-------- The data --------
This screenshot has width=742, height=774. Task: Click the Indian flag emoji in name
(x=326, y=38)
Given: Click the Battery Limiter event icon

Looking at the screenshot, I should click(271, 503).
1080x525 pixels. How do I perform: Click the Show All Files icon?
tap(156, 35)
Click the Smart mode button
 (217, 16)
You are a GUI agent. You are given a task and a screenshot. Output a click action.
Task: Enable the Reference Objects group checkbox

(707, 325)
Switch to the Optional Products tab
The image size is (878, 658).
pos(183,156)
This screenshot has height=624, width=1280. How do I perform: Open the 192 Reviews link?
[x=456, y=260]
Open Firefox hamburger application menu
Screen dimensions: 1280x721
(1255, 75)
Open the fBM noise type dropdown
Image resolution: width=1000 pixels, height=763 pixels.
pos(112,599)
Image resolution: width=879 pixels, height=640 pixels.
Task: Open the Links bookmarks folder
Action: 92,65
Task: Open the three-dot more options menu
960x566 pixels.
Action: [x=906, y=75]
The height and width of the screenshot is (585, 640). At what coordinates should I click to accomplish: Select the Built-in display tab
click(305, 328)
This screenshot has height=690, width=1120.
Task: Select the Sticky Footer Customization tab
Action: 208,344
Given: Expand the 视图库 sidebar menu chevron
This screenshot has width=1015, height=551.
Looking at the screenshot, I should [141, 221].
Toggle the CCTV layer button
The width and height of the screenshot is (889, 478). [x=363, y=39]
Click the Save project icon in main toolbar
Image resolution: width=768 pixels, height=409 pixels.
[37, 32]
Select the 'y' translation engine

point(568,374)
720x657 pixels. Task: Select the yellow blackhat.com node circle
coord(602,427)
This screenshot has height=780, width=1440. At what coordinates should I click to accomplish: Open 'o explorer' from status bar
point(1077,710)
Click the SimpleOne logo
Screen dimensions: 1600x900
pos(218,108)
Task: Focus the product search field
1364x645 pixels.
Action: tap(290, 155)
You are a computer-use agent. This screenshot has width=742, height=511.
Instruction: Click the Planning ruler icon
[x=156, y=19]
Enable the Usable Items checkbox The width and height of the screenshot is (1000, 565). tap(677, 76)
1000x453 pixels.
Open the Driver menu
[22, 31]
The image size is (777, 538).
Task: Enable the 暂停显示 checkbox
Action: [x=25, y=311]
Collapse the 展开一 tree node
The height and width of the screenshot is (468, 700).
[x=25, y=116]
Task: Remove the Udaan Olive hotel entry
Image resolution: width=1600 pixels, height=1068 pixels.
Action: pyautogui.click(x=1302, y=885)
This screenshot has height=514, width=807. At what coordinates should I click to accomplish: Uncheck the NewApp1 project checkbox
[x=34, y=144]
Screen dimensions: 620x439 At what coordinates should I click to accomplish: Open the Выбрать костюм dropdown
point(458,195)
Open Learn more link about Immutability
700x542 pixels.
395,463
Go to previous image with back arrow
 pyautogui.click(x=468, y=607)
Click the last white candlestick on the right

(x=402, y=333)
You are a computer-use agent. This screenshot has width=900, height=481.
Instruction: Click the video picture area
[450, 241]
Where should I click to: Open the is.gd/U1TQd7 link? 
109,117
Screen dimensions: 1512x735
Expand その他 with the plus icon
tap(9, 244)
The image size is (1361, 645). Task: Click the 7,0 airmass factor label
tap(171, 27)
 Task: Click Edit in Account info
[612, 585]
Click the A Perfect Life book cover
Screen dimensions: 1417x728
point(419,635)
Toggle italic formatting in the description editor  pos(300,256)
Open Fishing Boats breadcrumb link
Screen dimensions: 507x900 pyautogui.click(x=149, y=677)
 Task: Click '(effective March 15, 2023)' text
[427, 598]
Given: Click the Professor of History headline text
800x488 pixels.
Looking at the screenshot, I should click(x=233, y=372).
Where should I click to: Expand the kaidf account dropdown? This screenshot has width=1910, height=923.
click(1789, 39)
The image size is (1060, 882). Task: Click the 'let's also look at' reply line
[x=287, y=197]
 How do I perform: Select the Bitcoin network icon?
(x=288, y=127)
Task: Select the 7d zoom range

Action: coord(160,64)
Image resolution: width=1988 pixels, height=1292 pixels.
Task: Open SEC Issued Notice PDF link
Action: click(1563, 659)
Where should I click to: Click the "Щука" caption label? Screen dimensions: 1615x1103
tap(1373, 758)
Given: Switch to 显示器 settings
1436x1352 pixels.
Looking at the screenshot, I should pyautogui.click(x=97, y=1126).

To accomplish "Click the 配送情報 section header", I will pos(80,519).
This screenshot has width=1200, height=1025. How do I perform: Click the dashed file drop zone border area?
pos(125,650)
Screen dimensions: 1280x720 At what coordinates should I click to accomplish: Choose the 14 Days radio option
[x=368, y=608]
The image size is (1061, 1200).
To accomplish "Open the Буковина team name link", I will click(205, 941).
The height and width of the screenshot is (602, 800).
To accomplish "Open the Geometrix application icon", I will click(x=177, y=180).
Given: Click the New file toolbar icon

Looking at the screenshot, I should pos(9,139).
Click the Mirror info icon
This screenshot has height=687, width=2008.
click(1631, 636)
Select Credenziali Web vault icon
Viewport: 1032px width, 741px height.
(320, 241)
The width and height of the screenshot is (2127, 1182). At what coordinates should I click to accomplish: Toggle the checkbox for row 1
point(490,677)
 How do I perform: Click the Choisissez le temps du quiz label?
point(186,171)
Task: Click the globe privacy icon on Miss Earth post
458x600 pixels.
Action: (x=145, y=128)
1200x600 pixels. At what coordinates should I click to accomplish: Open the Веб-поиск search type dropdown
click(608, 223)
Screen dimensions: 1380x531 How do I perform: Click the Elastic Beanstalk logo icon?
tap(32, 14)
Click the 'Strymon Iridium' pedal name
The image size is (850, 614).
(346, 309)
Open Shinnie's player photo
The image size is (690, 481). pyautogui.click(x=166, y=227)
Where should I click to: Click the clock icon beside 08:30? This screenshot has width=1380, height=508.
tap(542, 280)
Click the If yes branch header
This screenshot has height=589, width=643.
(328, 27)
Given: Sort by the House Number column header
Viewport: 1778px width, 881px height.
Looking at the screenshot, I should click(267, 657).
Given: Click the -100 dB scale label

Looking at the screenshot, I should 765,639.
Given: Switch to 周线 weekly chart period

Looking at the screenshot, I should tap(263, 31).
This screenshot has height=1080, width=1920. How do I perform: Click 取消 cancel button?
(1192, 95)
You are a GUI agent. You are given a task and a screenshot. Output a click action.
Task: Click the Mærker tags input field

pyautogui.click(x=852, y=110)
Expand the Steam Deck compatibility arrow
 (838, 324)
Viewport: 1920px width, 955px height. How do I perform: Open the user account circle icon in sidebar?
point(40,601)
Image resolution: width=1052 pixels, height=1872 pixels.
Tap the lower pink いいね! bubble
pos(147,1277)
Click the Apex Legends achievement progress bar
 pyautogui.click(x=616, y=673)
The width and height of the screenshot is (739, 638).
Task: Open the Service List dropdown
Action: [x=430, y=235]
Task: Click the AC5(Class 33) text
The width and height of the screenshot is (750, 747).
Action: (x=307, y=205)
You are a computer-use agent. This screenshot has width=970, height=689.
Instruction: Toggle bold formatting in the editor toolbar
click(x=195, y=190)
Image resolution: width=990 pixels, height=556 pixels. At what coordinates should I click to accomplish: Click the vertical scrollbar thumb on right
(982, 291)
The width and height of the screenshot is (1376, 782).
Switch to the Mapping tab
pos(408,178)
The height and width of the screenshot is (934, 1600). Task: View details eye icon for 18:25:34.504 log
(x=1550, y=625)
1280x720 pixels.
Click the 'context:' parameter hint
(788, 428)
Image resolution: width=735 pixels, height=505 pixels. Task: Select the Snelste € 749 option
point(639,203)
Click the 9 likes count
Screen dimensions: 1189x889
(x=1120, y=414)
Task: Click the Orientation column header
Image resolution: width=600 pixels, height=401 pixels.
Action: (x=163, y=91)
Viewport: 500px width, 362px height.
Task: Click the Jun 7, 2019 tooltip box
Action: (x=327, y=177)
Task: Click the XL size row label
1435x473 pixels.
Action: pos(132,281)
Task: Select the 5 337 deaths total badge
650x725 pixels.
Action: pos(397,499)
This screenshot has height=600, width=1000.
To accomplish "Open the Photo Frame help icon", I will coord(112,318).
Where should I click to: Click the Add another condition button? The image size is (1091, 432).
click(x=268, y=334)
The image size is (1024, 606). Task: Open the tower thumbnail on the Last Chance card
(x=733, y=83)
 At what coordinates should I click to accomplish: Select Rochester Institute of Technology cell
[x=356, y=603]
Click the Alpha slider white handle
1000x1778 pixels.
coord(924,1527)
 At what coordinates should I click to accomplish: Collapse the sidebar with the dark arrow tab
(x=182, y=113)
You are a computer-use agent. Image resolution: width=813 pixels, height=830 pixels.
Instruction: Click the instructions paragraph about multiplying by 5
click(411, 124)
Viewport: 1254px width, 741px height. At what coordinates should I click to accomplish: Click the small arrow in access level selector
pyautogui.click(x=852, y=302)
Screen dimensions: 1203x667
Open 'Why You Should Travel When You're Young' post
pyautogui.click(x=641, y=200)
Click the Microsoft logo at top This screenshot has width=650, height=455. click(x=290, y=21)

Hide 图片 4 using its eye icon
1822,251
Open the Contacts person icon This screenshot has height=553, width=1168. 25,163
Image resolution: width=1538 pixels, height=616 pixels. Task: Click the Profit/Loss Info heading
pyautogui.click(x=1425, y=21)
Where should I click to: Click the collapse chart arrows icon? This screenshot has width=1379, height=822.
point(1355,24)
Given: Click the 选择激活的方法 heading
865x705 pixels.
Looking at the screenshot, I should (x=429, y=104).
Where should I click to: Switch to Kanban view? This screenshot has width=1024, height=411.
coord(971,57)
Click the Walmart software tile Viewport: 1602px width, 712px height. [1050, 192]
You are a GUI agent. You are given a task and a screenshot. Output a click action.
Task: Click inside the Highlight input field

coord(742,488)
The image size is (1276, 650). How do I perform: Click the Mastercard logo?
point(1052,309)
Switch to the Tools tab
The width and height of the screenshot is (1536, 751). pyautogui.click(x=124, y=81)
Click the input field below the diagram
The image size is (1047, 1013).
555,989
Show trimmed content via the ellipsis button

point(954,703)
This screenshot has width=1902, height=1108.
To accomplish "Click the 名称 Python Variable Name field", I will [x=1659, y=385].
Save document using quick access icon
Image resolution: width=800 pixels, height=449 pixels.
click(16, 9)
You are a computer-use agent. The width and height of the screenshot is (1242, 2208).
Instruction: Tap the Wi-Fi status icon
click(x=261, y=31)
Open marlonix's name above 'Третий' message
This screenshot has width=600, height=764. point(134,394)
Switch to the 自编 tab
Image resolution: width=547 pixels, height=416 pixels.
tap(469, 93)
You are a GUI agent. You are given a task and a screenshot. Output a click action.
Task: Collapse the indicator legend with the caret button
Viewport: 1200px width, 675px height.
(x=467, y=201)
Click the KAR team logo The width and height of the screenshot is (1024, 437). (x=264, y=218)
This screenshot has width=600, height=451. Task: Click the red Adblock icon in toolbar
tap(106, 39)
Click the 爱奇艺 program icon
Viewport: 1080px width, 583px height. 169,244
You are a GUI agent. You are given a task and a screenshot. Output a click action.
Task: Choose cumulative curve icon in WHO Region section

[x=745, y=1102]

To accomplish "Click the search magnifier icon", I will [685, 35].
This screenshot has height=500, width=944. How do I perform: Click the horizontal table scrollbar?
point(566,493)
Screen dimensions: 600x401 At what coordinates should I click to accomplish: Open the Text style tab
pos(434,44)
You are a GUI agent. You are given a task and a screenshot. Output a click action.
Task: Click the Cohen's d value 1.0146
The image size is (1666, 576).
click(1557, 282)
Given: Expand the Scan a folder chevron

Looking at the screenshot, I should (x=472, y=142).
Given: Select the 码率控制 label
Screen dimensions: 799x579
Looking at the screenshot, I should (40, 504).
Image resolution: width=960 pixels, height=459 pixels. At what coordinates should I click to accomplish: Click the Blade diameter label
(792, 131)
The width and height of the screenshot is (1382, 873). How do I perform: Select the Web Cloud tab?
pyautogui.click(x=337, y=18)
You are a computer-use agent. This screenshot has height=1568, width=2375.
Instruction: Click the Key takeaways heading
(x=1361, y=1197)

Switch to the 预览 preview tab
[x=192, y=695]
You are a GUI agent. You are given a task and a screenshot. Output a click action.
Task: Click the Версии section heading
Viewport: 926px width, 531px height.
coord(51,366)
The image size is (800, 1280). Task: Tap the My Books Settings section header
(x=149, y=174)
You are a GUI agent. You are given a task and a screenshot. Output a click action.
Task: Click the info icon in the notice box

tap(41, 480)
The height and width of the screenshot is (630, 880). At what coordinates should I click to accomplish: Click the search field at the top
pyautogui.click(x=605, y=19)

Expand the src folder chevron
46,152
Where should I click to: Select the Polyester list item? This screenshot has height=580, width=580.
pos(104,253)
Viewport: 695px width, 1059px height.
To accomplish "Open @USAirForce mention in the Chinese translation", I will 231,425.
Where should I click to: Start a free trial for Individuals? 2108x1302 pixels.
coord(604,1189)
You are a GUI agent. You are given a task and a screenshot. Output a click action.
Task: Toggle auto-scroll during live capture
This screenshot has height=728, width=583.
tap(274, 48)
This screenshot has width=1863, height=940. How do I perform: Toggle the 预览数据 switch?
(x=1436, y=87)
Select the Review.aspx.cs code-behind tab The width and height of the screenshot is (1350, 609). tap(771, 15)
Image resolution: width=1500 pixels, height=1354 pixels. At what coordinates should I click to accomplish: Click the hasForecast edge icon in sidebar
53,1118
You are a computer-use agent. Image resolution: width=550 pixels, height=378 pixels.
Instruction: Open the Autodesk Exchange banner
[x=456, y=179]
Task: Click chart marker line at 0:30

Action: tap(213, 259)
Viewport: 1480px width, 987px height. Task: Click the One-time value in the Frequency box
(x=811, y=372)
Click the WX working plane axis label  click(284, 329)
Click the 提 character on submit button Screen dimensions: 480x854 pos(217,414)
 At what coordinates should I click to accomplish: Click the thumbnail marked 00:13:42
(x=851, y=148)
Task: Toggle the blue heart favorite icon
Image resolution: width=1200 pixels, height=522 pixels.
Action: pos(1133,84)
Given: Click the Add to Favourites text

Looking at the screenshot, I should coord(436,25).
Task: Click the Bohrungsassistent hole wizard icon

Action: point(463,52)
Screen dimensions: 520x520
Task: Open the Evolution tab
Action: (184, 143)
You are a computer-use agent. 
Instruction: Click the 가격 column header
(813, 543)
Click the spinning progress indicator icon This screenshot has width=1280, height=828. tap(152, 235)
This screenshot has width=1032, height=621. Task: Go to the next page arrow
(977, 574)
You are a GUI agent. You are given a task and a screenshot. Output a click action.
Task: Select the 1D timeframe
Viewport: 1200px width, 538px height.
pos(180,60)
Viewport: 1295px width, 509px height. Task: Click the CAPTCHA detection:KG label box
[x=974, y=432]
--------
— What is required —
Copy each line above that has the word "indicator".

— Answer —
Task: Collapse the indicator legend with the caret button
Click the spinning progress indicator icon This screenshot has width=1280, height=828. tap(152, 235)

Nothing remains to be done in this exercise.